Золотинка не сказала ни слова. Она расстегнула несколько напяленных друг на друга одежд и, запустив руку, ощупала холодеющую грудь принцессы… Слабо-слабо, как замирающая рыбка в руке, подало весть сердце.

— Жива! — сказала Золотинка.

То было скорее обещание, чем уверенность, но Лепелю достаточно было и обещания, он встрепенулся и… доверился малышу. А тот всего только и сделал, что растер женщине грудь и поцеловал в губы.

Веки дрогнули… она открыла глаза… она застонала, ощущая ломоту в окоченевших членах.

Золотинка только кивнула, хотела что-то сказать, но не смогла, потому что глаза ее наполнились без причины слезами, пришлось наклонить голову, кивнуть еще раз, как бы подтверждая не высказанное никем «спасибо», и выбираться, поскальзываясь, из ямы. Ошеломленный надеждой, растревоженный, Лепель бережно придерживал принцессу и не успел удержать пигалика.

Малое время спустя Золотинка, поднявшись по снежным заносам еще выше, видела как они, Лепель и Нута, поддерживая друг друга, пробирались к обрыву. За дружных ребят этих можно было больше не беспокоиться.

До вечера Золотинка спасла шестерых. Неприметным прикосновением Сорокона она пробудила мужество в застрявших на краю пропасти бедолагах — их осталось к тому времени только двое, и наконец когда жизнь, всякое движение, говор, надежды и страхи, покинули горное убежище Сливня, уступив леденящему безмолвию, Золотинка получила возможность перевести дух.

Посидевши на солнце, она поела снегу, чтобы немного утолить жажду, и поднялась к белеющему на солнце костяку. Позеленелый, заросший ржавой коростой Порывай скорчился между огромных, как корабельные шпангоуты, ребер. Спекшийся ржавчиной кулак его скрывал Паракон, но Золотинка, склонившись, почуяла, что камень пробудился. Может статься, Паракон ожил после смерти змея.

Надо было подумать о спрятанных в перстне жемчужинах, что были на деле ловко упакованными колдовской силой людьми. Скорее всего помертвелые жемчужины возродились вместе с Параконом!

Первая же попытка разжать кулак сетью показала, что Порывай жив и не видит ни малейшей причины расставаться с сокровищем. А стоило выказать настойчивость, он угрожающе зашевелился.

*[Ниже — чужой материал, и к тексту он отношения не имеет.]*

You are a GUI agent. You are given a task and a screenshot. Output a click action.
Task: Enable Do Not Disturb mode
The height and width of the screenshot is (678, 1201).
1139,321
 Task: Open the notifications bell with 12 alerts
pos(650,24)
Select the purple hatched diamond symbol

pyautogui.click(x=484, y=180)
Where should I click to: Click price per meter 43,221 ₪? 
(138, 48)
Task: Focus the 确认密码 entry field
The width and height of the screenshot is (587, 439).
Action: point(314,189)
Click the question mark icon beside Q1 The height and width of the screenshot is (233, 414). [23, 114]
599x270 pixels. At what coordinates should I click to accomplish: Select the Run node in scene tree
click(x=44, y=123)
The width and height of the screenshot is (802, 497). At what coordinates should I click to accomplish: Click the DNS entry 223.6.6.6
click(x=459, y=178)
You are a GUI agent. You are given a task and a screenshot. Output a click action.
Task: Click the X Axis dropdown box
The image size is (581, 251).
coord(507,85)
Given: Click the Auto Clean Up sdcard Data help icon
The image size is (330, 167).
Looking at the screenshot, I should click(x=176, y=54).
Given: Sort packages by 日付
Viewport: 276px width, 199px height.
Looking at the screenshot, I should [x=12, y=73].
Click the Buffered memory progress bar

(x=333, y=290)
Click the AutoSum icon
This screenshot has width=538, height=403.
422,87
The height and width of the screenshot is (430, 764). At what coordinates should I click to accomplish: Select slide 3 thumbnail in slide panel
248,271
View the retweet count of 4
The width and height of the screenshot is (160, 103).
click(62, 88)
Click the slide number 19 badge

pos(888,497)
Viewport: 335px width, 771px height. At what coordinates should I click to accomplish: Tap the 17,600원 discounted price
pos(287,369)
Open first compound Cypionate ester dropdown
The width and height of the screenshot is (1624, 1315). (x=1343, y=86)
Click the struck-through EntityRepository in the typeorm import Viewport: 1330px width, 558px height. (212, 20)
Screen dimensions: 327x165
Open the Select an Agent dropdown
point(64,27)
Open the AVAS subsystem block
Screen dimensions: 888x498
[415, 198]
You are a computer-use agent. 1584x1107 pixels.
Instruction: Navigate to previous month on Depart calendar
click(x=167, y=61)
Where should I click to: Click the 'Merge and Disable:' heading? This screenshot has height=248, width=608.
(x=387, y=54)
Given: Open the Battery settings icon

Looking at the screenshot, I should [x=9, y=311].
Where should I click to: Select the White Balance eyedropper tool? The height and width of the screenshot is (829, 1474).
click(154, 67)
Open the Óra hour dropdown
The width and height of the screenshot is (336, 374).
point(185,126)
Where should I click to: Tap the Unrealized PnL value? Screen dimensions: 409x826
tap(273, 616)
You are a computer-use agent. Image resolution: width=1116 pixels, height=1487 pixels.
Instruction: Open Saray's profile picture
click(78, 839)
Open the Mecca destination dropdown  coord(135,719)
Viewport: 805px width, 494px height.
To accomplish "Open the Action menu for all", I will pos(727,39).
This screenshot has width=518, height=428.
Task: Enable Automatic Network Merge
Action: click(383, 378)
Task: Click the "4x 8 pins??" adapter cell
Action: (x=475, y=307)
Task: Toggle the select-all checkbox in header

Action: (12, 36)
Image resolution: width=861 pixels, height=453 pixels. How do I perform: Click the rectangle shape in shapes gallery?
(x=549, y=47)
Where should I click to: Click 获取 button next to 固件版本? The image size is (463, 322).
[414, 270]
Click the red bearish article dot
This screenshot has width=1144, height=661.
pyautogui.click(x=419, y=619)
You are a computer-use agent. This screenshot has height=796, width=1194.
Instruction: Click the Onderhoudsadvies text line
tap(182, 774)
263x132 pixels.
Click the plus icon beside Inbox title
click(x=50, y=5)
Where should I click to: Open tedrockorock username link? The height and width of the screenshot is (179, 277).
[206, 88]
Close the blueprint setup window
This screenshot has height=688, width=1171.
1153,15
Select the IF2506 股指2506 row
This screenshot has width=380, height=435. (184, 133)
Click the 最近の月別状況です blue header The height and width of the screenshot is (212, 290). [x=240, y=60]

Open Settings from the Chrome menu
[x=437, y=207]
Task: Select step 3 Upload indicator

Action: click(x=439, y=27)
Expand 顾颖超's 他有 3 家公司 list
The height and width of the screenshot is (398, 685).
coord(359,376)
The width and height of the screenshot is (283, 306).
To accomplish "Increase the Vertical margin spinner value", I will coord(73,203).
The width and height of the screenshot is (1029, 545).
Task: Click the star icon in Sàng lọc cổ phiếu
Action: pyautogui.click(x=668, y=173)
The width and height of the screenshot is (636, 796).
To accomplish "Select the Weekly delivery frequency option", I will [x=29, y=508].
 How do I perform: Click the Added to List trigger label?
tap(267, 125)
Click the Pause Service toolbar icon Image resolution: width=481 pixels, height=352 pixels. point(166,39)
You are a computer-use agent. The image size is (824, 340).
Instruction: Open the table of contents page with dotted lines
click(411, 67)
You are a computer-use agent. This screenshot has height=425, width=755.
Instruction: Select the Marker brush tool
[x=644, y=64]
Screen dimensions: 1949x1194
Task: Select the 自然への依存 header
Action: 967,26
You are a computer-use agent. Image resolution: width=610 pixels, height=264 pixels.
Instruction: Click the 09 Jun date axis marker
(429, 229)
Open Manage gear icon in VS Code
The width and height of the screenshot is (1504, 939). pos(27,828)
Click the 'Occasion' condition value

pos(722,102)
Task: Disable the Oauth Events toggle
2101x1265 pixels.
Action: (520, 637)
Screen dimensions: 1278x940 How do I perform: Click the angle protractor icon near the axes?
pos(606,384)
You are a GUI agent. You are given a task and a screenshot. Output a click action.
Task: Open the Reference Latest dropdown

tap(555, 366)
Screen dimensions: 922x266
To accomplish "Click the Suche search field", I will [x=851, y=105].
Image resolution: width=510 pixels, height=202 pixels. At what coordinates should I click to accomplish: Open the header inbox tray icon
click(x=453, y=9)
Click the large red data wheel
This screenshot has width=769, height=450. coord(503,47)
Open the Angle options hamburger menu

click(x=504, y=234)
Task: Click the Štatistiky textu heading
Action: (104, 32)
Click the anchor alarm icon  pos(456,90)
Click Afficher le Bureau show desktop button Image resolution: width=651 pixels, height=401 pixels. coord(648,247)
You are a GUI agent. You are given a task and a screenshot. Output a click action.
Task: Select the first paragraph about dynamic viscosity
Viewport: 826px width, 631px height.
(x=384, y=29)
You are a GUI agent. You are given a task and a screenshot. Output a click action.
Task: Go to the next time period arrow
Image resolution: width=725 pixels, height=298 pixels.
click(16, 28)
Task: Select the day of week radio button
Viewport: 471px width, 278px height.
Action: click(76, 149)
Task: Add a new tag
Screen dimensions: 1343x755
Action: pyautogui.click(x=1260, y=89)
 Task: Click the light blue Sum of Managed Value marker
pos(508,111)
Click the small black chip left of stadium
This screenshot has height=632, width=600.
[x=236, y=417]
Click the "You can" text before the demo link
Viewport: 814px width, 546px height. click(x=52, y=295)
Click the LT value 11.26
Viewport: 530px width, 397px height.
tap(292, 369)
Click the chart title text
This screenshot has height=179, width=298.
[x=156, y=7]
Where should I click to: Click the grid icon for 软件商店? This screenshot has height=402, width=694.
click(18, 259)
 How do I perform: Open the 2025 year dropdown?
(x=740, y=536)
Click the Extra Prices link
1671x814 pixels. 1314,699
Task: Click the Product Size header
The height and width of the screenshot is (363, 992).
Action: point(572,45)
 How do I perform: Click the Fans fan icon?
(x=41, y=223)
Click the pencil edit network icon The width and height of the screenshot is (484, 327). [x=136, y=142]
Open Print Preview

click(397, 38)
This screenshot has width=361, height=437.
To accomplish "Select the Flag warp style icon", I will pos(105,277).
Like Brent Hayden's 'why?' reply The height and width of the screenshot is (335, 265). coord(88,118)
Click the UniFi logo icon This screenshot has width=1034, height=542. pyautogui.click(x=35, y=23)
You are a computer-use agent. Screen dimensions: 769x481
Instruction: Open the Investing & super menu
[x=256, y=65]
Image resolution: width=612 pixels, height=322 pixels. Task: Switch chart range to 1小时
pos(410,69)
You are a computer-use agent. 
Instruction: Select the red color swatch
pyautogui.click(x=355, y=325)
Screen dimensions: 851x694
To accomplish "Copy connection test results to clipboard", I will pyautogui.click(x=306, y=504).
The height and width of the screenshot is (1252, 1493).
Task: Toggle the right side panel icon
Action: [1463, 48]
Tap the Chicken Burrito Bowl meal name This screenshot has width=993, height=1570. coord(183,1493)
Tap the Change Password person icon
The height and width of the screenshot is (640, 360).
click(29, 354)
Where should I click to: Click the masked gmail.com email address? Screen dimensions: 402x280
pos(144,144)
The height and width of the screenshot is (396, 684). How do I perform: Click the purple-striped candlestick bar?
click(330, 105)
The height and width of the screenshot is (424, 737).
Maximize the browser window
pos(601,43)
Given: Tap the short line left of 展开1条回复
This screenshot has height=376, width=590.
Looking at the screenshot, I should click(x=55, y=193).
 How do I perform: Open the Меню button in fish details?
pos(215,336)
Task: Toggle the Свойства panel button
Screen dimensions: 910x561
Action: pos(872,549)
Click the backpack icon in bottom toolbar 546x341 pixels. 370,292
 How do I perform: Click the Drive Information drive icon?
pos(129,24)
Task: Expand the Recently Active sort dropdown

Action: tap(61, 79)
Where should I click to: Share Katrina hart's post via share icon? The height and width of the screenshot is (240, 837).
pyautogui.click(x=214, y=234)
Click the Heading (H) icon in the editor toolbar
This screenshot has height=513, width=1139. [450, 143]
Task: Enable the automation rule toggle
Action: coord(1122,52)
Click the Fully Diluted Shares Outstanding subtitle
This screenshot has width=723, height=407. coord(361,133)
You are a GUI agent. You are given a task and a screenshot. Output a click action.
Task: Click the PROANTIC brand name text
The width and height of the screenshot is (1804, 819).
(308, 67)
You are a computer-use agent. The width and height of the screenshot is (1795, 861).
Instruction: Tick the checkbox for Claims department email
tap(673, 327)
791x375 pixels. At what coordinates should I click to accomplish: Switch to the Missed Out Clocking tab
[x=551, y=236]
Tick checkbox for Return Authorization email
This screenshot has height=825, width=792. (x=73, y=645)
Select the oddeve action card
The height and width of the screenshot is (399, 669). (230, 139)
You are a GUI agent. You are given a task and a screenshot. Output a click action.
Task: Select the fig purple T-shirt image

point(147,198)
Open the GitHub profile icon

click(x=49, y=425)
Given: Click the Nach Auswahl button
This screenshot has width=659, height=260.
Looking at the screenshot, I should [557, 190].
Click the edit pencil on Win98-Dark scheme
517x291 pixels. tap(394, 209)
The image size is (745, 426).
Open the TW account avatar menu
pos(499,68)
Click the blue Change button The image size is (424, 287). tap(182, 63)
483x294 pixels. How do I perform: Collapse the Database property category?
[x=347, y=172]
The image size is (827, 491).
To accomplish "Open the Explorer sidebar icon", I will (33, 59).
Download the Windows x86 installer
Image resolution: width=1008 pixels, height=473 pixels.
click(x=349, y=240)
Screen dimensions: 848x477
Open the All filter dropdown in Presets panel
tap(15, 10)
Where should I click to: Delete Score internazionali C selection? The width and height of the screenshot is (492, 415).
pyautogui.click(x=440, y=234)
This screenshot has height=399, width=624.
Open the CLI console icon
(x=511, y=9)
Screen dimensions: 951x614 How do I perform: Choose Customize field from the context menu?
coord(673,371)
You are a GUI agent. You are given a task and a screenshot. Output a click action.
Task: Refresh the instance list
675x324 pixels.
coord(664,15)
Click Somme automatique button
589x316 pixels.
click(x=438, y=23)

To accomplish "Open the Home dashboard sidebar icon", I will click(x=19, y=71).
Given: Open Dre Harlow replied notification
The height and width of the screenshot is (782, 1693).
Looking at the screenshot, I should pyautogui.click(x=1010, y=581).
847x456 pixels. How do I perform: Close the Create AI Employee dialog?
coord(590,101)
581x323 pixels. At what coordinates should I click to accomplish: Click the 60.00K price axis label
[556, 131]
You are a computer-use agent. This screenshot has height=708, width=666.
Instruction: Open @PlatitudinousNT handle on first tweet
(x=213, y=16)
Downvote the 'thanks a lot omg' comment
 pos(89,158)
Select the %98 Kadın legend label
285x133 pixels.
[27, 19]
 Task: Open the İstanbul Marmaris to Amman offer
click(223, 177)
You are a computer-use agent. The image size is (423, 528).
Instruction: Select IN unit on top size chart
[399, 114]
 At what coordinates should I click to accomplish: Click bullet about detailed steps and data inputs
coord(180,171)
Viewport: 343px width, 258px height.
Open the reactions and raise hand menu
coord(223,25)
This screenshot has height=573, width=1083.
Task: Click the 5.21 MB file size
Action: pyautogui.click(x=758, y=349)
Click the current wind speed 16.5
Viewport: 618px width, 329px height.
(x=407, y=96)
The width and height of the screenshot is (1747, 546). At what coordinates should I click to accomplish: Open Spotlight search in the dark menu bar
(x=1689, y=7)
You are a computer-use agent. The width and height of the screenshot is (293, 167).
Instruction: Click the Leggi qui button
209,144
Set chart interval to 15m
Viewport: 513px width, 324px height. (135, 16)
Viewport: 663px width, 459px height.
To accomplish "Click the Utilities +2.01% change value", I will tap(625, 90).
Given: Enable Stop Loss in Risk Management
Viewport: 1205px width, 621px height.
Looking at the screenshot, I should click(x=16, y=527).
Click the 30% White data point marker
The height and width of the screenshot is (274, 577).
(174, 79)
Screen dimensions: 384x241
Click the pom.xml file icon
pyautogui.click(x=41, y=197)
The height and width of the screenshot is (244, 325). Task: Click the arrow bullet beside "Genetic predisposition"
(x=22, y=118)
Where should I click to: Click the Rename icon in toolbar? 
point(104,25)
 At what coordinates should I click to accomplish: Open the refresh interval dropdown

Ничего не давали и уговоры. Напрасно Золотинка изощрялась в красноречии, убеждая болвана, что Паракон ей не нужен, нужны жемчужины, которые спрятаны в перстне под камнем, и что, получивши сказанные жемчужины, она никогда больше не будет приставать к многоуважаемому болвану, то есть покинет его с легким сердцем, оставив дремать на мягком, чудно располагающем к вечному покою снегу. Порывай откликался только на силу — угрожающе скрежетал суставами, а уговоры не слышал, впадая в оцепенение. Повелитель в горсти — Порывай не знал никаких желаний, не знал потребностей, и потому не жил и не чувствовал. Смысл жизни его — в повиновении повелителю — исполнился в себе самом, повелитель и Порывай взаимно умиротворили друг друга и перестали существовать.

— Послушай, — сказала Золотинка, напрасно промучавшись два часа и промерзнув, — ведь ты, считай, умер, а тянешь за собой в небытие четыре живые души. Так вот, чтоб ты знал: так не будет. Не договоримся по-хорошему, я найду способ вразумить тебе по-другому. Людей придется освободить.

Как видно, он слышал, все он прекрасно слышал! — заскрежетал, руку убрал под живот и свернулся еще больше, скорчился, как младенец в утробе, защищая живот коленями. Это и был ответ.

Больше, кажется, ничего нельзя было придумать. Золотинка испытала все известные ей заклятия и волшебные хитрости, да плюнула. Одно утешало, тут можно было положиться на Порывая целиком и полностью: болван не сойдет с места, не убежит, не скроется. Теперь уж не шевельнется и, погребенный под снегом, во льду, застынет тут навсегда, похоронив вместе с собой и Паракон, и жемчужины.

— Ладно, — буркнула Золотинка напоследок, — тобой еще займутся, дружок! Найдется, кому заняться.

Пора было подумать и о ночлеге, она спустилась в ущелье.


Наутро, скоротав ночь в устроенном из листьев овса ложе, Золотинка без спешки собралась в путь. Она оставляла за собой засохшие и уже загнивающие, отдающие прелью груды огромных стеблей и листьев. Впрочем, Золотинка еще с вечера догадалась запастись несколькими свежими, молочной спелости зернами и правильно сделала, потому что оставшееся на корню зерно осыпалось за ночь и закаменело, так что понадобились бы уже жернова, чтобы смолоть муку.